EXTRACT.
Apparently, the Grope Group aspires to develop more than just a ringtone, but by using the ringtone they will exert power over the consumers and over time itself; they'll ring in the night. And Google is taking over my life because I'm letting it—I use Google Docs to write, CheckOut to shop, their search engine to look up my friend's address—so the hegemony of the Grope Group is not implausible. What is more horrifying is that they have made Pirate complicit in their ambition. They will reach full power on the strength of what he creates, and he seems to be one of the conscientious few with the ability to resist their goals. As the hero, he is the other between the two modalities in the book, the business world and the daffy punk resistance. This latter group, like punks in the real world, seem to have given up serious protest and now take "antipolitical political action," like arranging zombie parties aimed at repealing the Estate Tax. Good times, sure, but not really fueled by the same urgency that their forebears had when they took issue with, say, the Stamp Tax.

All of this isn't a terribly difficult metaphor to pull out of the book, or to decipher. Take away his commission to create a ringtone and Pirate becomes practically every US citizen alive today—a person subject to the myriad imperatives of corporate marketing; Pirate just has a more involved role in the game. But sirois masterfully describes the principality of the powers not by vilifying any of the players (there is no clear Big Brother), but by highlighting the qualities of the ringtone. It's something that can't be escaped, and that's okay, because

when the chime is going for a run
or standing on the train
it won't annoy other passagers or pedestrians...when your favorite draught is being poured at an airport lounge, each bubble of foam will have this chime swirling inside...

DATA SECTION.
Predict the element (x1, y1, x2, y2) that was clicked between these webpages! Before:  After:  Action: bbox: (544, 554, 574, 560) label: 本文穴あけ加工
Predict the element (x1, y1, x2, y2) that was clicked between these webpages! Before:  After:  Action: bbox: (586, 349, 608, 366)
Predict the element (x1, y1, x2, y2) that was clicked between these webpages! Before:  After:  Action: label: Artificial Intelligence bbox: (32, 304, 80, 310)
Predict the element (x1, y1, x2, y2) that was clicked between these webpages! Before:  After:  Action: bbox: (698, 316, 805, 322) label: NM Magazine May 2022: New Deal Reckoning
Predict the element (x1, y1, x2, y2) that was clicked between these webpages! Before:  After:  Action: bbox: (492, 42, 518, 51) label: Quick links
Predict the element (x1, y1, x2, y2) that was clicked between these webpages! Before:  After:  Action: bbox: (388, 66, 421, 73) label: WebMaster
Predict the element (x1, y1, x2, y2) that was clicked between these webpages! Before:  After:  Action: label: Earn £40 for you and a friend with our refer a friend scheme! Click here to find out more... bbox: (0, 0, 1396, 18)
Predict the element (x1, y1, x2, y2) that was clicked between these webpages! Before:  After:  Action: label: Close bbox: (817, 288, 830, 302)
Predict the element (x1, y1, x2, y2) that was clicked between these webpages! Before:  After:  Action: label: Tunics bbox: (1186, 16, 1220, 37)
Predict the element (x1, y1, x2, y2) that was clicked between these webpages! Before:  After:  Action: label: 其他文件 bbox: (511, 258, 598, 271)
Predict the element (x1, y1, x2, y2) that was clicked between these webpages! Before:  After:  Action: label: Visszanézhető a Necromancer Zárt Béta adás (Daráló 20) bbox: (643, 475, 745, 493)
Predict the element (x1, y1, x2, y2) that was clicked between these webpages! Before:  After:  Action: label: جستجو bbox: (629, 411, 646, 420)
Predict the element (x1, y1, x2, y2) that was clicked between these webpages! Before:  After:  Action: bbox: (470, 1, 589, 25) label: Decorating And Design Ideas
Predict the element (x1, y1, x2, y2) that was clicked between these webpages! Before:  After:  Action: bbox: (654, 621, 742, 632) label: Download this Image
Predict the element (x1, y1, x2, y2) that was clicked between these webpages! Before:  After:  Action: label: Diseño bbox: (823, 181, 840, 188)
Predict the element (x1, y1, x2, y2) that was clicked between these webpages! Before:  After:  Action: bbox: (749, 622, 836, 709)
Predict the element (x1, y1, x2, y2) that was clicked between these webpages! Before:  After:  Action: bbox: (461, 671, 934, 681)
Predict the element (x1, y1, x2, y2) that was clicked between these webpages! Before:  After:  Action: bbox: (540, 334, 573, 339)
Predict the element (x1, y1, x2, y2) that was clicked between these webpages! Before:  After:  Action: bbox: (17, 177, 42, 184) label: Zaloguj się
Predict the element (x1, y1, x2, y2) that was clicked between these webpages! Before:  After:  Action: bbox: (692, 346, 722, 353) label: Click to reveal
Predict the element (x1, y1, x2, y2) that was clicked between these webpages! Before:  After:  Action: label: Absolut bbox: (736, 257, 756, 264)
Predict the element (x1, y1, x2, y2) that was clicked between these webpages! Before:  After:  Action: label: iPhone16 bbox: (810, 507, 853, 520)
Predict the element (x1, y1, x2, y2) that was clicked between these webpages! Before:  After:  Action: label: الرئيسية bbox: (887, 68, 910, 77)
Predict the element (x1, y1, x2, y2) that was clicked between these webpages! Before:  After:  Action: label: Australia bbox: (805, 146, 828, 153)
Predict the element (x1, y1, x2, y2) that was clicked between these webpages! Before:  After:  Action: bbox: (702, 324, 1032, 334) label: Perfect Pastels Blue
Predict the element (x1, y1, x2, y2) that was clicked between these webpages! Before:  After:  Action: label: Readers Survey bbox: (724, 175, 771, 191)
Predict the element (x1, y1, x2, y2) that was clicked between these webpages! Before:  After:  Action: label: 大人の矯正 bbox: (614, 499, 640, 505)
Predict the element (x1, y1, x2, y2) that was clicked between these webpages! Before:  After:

TASK INSTRUCTIONS.
a - According to the review, what kind of events does the punk resistance arrange, and to what end?
b - Please reproduce, word for word, the stretch of the review from "when the chime" through "chime swirling inside...".

REPLIES.
a - Zombie parties aimed at repealing the Estate Tax.

b -
when the chime is going for a run
or standing on the train
it won't annoy other passagers or pedestrians...when your favorite draught is being poured at an airport lounge, each bubble of foam will have this chime swirling inside...